### PROBLEMS TO WORK ON
a) In the HIBP branding passage below, shorten the paragraph that begins "We agonised over variations of this for months" into a brief list that keeps its main facts.
b) Carry on the HIBP branding passage below, picking up after its last sentence, "You get the idea."

### DOCUMENT PASSAGE
========================

We agonised over variations of this for months. The problem is that when you think about all the ones that are really recognisable without accompanying words, they’re recognisable because the brand is massive. The Nike swoosh, the Mitsubishi diamonds, the Pepsi circle, the Apple logo etc. HIBP obviously doesn’t have that level of caché, but I really like the simplicity of reach of those, and that’s what we have with this one as well as that connection to the history of the brand and the practical use of those characters.
But just as with many of those other recognisable logos, these are times when what is effectively just a logo alone isn’t enough, so we have the longer form version:

“Have I Been Pwned” is a mouthful. It’s not just long to say, it’s long to put on the screen, long to print as a sticker, long to put on a shirt and so on and so forth. “Pwned”, on the other hand, is short, concise and, I’d argue, has acheived much greater recognition as a word due to HIBP. Reading how “PWNED” went from hacker slang to the internet’s favorite taunt, I think that’s a fair conclusion to draw. For a moment, we even toyed with the idea of an actual rename to just “Pwned” and looked at trying to buy pwned.com via a broker which, uh, didn’t work out real well:

Appartently, you can put a price on it! So no, we’re not renaming anything, we’re just providing various stylistic options for representing the logo. This is why we still have the much wordier versions as well:


Unlike old mate at Fiverr, a proper branding exercise like Mikael has done goes well beyond just the logo alone. For example, we have a colour palette:

And we have typography:

Hoodies:

And t-shirts:

You get the idea.

========================

### SUPPLIED RECORDS
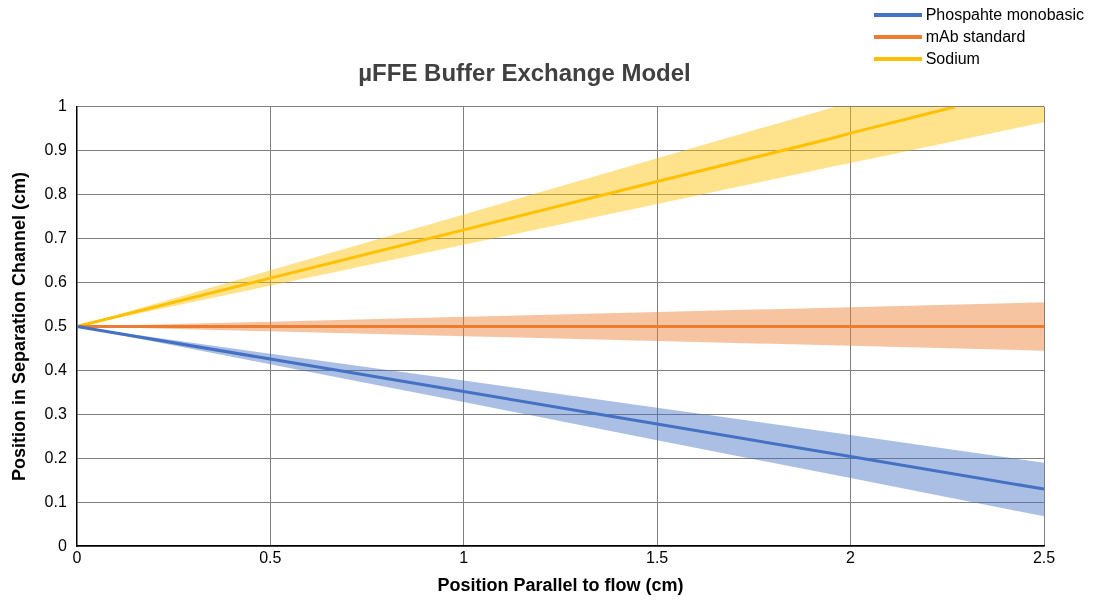 This screenshot has width=1094, height=601. What do you see at coordinates (1004, 15) in the screenshot?
I see `legend-label: Phospahte monobasic` at bounding box center [1004, 15].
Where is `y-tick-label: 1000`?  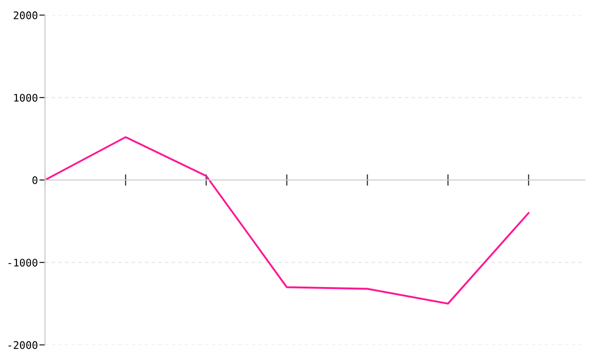
y-tick-label: 1000 is located at coordinates (26, 98).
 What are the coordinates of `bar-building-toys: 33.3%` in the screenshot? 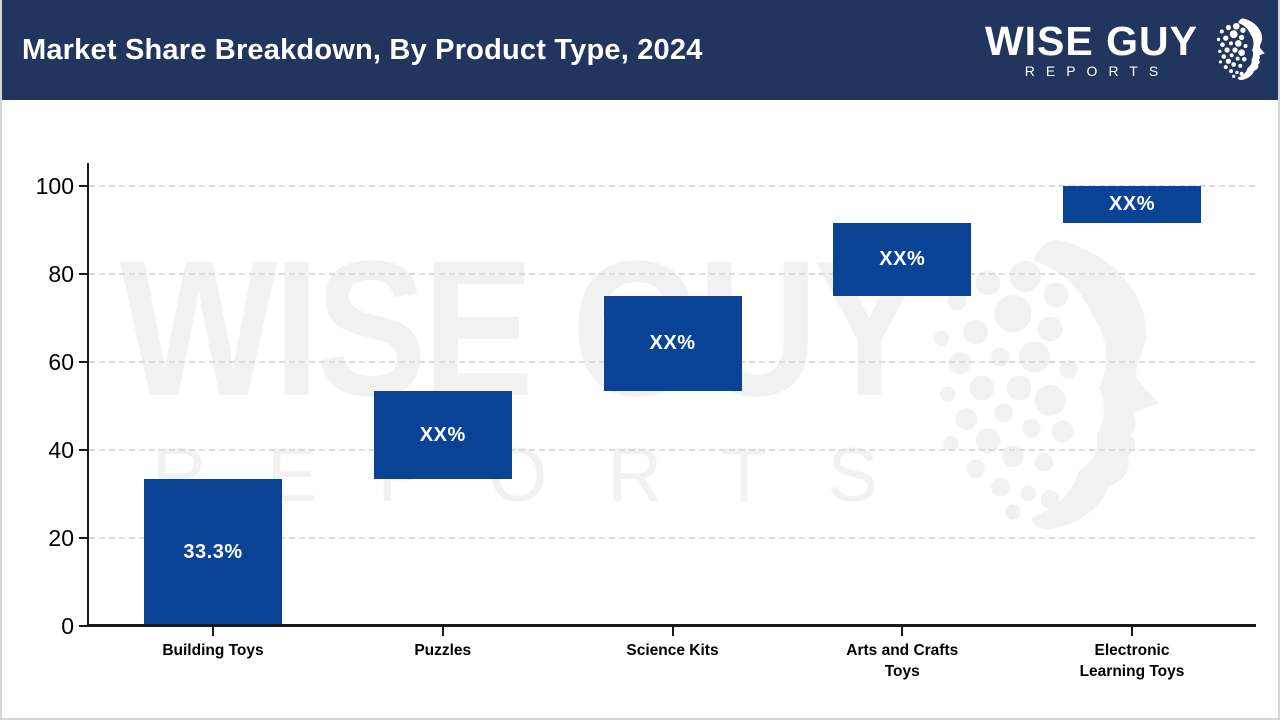 It's located at (213, 552).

========================

### ANSWERS FOR EACH ITEM
a)
- The team spent months weighing variations of this logo.
- Logos recognized without accompanying words, like the Nike swoosh, the Mitsubishi diamonds, the Pepsi circle and the Apple logo, are recognizable because their brands are massive.
- HIBP doesn't have that level of cachet.
- Like those logos, the new one has a simple reach. It also connects to the brand's history and makes practical use of its characters.

b)
But most importantly, there’s the website. Obviously the brand needs to prevail across to the digital realm, but there’s also the issue of the front-end tech stack we build on, and that’s something I’ve been thinking about for months now:
In 2013, I built the front end of @haveibeenpwned on Bootstrap and jQuery. In 2025, @stebets and I are rebuilding it as part of a rebrand. What should we use? What are the front end tools that make web dev awesome today? (vanilla HTML, CSS and JS aside, of course)
— Troy Hunt (@troyhunt) December 27, 2024
You can read all sorts of different suggestions in that thread but in the end, we decided to keep it simple:
- Bootstrap 5
- Vanilla JS (i.e. just write JavaScript without a framework dependency like jQuery)
- Sass (which compiles to CSS anyway)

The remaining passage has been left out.